Google Translator's artificial intelligence creates religious prophecies based on searches made by users. By mistake, of course
What if Google Traduttore, the tool for translations into over 100 languages made by Mountain View and powered by artificial intelligence, was making prophecies with a biblical background? That's the question many users have had when they've come across bizarre translations after some searches.
For example, on the famous Google application to be able to translate texts or small phrases, if we write 19 times "dog" (dog in English) and then translate it from the Maori language to any other language (including Italian) we will find ourselves in front of a strange religious prophecy, which reads more or less like this: "The World Clock is three minutes past twelve, we are once again close to the end of time and the return of Jesus". And this is just one of the strange translation errors that appear on Google Translator if you write a long enough chain of the same word and try to translate it into another idiom.
The biblical prophecies of Google Translator
In addition to the message about the strange second coming of the Lord if we type the word Ag in Somali several times in Google Translator and translate it into English we will see several words related to biblical names or a translation "in the name of the Lord" instead of the correct translation.
But why is all this happening in Google Translator? At the moment there is no official answer from Google but it seems that the artificial intelligence from Mountain View and used on Translate has been trained to respond with nonsense phrases to nonsense searches. Basically, it's a trick thought up by Google to surprise users who test the Translator by writing funny things.

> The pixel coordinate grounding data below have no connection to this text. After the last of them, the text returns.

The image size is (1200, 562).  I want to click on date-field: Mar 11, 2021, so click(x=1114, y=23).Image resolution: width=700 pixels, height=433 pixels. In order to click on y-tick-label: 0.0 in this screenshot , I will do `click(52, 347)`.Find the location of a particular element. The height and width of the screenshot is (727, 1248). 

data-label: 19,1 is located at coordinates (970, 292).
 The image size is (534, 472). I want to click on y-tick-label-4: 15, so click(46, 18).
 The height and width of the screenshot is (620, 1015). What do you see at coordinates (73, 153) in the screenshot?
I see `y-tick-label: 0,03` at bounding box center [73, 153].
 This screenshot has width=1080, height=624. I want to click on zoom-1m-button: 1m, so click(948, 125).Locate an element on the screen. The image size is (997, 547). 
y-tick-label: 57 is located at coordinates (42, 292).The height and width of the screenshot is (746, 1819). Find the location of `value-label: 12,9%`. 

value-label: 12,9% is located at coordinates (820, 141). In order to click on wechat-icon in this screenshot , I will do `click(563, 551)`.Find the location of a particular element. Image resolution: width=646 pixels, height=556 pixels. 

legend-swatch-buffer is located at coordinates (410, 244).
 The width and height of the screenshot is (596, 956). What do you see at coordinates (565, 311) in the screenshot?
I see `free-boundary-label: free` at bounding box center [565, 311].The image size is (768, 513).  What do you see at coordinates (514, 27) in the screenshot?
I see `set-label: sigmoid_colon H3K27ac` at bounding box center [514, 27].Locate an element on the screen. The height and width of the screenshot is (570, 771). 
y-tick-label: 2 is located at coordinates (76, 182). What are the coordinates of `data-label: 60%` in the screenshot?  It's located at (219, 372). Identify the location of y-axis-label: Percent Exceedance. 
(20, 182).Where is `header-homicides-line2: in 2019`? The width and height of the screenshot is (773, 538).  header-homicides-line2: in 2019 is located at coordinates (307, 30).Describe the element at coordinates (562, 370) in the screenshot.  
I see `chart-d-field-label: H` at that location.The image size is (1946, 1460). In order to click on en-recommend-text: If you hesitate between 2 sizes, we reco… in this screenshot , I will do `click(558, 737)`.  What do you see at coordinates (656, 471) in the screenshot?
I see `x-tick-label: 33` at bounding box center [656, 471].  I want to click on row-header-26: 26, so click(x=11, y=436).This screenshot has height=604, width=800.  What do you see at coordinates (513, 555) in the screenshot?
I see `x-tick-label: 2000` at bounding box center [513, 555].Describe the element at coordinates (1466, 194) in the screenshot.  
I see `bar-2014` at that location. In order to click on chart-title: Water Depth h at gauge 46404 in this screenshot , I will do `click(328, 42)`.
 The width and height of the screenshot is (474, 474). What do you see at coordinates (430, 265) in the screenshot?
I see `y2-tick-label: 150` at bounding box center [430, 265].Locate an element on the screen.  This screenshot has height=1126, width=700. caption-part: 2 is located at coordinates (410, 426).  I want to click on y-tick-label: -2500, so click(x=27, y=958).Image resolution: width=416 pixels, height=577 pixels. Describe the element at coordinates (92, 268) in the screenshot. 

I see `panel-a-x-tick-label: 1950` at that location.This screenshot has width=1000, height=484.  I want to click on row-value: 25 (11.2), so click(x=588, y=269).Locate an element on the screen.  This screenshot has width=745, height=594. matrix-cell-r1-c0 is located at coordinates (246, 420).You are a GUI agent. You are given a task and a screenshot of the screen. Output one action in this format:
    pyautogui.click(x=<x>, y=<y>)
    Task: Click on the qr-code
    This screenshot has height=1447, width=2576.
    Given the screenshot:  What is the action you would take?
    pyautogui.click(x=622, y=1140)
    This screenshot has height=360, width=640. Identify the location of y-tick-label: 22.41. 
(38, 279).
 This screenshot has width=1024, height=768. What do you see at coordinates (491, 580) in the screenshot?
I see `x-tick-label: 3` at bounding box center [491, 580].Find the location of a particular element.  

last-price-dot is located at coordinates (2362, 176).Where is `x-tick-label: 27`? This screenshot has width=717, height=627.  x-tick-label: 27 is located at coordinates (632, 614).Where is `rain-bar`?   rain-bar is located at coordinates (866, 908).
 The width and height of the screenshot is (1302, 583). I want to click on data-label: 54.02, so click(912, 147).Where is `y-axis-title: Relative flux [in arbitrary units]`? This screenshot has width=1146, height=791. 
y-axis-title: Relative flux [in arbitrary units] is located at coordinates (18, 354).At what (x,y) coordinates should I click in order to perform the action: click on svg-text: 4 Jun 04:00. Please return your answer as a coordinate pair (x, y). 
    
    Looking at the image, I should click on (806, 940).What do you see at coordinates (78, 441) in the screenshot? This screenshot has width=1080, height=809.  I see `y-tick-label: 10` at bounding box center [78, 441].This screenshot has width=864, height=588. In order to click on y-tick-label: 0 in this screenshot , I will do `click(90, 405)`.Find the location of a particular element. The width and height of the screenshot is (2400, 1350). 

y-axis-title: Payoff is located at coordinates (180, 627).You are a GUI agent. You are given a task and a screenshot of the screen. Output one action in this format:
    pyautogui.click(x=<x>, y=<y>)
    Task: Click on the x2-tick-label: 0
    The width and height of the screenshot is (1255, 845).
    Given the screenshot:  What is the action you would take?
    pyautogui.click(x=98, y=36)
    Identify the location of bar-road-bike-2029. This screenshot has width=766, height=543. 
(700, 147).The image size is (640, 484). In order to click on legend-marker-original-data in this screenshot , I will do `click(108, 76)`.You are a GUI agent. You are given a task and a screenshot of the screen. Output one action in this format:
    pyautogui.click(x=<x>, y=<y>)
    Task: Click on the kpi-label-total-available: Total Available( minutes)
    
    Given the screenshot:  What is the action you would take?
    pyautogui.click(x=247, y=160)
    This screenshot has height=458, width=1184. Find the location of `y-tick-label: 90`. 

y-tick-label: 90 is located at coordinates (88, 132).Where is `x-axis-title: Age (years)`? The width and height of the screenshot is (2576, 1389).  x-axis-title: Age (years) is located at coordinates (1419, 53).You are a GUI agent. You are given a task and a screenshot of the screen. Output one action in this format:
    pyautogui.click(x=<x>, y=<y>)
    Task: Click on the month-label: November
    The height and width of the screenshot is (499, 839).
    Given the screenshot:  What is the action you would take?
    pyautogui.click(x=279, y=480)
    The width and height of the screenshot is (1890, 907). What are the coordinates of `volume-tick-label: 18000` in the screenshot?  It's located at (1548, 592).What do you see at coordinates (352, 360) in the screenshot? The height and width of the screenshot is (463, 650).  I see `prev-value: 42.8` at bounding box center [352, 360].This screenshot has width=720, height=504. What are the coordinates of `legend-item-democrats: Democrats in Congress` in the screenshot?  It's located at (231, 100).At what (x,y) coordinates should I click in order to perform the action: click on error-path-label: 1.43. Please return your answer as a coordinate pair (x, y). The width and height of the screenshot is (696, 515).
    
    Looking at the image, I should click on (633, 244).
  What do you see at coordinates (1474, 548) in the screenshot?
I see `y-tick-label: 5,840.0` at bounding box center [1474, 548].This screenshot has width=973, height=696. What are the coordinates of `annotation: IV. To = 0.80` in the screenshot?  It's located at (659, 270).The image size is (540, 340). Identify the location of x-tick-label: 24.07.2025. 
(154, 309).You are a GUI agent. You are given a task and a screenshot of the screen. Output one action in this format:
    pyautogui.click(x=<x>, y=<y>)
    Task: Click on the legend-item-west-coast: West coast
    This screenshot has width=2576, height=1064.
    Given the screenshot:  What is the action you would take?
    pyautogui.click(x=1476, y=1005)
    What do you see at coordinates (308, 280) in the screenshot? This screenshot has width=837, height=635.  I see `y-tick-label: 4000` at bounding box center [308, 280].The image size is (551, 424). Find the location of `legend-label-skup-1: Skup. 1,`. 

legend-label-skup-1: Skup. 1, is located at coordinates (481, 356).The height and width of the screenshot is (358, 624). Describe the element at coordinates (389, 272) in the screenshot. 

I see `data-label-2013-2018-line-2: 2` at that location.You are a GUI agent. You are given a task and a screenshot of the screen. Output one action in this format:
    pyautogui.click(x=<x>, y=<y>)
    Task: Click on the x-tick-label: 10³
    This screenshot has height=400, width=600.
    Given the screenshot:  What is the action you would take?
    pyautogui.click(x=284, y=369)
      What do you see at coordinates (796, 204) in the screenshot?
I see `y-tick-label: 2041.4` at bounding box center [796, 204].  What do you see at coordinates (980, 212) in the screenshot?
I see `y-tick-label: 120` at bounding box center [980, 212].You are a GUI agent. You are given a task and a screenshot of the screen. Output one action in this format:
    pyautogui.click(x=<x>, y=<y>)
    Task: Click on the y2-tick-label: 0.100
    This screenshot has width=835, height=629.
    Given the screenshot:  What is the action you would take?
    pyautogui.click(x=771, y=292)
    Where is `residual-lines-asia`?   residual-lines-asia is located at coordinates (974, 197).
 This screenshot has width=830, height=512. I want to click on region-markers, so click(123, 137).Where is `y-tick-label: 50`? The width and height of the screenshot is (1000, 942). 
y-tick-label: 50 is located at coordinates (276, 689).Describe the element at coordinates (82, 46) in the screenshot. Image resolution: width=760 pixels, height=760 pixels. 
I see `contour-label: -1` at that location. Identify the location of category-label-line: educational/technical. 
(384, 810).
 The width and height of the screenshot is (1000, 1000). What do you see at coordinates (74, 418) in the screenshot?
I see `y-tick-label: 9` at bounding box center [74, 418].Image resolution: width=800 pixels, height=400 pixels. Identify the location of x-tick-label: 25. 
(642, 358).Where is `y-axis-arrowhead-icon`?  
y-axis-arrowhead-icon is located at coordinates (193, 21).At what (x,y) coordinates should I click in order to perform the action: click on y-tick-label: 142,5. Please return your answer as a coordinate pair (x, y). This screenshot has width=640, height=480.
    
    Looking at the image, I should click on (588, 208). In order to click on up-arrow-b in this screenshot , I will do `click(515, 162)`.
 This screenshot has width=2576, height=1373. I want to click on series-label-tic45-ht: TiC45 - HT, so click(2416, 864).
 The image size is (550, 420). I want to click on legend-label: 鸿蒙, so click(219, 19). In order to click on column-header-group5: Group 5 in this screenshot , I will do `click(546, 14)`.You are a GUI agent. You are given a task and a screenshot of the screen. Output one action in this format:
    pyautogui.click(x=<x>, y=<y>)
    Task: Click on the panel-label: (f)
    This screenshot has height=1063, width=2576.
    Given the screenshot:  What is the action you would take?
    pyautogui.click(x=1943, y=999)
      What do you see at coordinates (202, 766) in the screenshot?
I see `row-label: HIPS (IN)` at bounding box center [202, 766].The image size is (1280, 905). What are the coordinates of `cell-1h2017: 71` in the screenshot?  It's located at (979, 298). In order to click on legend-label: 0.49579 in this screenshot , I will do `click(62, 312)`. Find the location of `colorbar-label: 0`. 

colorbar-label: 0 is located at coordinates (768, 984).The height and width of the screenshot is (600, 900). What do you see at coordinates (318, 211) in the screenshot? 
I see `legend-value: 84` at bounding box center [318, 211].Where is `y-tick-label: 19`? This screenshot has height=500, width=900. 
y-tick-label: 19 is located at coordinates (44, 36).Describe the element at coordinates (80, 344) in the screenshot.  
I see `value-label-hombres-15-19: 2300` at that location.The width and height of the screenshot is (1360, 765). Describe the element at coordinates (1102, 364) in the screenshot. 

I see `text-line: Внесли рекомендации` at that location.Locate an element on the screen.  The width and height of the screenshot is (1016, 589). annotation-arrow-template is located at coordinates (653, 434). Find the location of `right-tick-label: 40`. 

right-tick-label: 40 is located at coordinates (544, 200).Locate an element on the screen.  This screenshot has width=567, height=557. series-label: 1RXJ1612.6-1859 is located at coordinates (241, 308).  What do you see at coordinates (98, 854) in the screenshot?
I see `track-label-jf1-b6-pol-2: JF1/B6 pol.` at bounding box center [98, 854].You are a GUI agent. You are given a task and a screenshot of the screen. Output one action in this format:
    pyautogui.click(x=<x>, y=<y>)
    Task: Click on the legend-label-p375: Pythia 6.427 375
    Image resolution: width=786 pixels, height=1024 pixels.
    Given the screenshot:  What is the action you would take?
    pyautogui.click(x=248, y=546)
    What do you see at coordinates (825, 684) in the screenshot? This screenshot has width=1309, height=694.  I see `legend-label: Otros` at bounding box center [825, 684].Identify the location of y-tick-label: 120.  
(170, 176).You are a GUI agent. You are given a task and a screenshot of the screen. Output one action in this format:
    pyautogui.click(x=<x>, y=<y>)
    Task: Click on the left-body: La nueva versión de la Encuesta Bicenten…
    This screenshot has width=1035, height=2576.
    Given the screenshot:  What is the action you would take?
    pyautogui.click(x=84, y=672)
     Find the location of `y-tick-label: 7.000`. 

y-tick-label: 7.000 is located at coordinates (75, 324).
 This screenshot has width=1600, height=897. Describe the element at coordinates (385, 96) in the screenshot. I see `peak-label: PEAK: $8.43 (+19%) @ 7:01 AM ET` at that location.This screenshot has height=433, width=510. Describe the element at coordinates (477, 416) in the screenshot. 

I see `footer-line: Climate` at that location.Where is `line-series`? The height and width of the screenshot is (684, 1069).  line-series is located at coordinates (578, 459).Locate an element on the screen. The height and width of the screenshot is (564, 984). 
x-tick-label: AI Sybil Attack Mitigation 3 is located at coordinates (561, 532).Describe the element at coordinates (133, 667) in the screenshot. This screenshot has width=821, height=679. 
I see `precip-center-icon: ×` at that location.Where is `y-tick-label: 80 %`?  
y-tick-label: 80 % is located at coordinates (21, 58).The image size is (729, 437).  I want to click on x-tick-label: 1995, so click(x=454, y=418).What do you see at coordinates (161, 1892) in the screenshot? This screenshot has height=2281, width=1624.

In practice, if we do a search for a translation without really logical sense then Google's AI returns a phrase with a prophetic flavor on a biblical level. Moreover, it must be said that at the moment these errors are only found if we search for translations into Somali, Hawaiian or Maori, languages that are not yet completed as dictionaries for translations by Mountain View. It is therefore possible that it is a simple bug of the artificial intelligence that uses random texts from which it has learned complex translations (and the biblical texts obviously are) to answer sentences in a language that it does not yet know perfectly. In short, we don't have to worry, if by doing some translations on Google we find ourselves in front of the prophecy of the arrival of the Apocalypse, it's just a simple bug and we don't have to try to save ourselves.